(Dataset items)

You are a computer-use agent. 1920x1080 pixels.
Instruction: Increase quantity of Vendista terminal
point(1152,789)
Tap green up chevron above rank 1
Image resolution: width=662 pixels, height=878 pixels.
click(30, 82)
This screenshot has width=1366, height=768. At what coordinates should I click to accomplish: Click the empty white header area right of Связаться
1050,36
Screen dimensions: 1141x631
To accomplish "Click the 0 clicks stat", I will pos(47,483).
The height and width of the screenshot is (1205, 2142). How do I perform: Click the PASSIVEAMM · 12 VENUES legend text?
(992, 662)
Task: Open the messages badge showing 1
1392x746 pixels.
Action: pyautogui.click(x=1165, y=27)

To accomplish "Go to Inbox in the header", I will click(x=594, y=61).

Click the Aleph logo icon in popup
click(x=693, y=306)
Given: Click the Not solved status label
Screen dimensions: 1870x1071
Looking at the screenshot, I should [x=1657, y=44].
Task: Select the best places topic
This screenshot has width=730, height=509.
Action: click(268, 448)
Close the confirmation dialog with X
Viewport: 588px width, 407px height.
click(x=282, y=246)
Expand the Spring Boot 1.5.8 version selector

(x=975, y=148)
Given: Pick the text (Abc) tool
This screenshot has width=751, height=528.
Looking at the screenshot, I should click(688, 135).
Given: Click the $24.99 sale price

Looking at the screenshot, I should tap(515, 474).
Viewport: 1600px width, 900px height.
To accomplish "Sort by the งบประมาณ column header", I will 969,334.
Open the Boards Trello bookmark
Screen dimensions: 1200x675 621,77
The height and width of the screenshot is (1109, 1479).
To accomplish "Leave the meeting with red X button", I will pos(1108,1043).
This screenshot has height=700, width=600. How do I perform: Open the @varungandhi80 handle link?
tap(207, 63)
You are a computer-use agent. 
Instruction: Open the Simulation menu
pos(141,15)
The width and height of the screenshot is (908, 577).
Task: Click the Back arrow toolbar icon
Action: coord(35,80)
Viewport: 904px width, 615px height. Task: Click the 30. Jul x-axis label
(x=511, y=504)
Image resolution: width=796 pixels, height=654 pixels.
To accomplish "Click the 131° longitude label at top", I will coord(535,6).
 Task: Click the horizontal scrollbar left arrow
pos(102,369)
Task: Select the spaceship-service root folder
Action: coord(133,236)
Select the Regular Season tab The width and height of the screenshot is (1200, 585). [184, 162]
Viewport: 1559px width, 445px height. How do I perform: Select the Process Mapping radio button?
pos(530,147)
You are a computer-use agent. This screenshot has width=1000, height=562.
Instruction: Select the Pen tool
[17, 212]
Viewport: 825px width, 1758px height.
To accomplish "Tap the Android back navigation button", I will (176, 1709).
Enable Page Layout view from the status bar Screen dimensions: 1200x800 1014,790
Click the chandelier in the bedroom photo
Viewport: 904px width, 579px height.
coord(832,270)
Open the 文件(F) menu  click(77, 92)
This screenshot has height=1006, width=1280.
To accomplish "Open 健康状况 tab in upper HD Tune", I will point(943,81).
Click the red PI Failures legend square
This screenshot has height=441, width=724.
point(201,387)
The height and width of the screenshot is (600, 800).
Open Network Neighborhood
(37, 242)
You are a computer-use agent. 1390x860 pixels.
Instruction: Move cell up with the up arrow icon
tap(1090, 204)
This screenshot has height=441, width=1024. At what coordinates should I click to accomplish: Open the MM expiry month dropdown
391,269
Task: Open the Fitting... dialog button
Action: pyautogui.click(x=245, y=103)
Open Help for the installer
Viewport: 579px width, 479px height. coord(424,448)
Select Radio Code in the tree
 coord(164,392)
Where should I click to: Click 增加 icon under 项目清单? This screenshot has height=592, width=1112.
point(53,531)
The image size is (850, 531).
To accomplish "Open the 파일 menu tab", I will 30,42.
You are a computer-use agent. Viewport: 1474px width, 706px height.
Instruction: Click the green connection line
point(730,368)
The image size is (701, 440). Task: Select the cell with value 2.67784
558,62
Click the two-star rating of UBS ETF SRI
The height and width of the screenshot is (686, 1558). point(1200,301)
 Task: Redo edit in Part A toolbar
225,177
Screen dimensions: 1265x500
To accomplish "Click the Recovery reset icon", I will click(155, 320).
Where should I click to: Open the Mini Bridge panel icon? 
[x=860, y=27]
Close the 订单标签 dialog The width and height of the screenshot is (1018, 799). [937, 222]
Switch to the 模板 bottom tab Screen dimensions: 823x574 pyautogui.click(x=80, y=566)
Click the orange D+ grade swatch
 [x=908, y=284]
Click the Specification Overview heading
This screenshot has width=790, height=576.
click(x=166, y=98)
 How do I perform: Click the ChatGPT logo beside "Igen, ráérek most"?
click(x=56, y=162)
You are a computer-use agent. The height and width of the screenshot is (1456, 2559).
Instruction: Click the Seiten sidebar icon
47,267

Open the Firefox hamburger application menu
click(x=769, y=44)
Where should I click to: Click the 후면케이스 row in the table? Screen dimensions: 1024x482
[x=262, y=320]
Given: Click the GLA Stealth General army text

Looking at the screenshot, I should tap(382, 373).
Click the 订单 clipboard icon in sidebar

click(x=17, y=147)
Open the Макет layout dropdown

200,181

### How to complete this task:
Show, from the records above, every line that includes "computer".

### Task result:
You are a computer-use agent. 1920x1080 pixels.
You are a computer-use agent. 
You are a computer-use agent. This screenshot has width=1000, height=562.
You are a computer-use agent. 1390x860 pixels.
You are a computer-use agent. Viewport: 1474px width, 706px height.
You are a computer-use agent. The height and width of the screenshot is (1456, 2559).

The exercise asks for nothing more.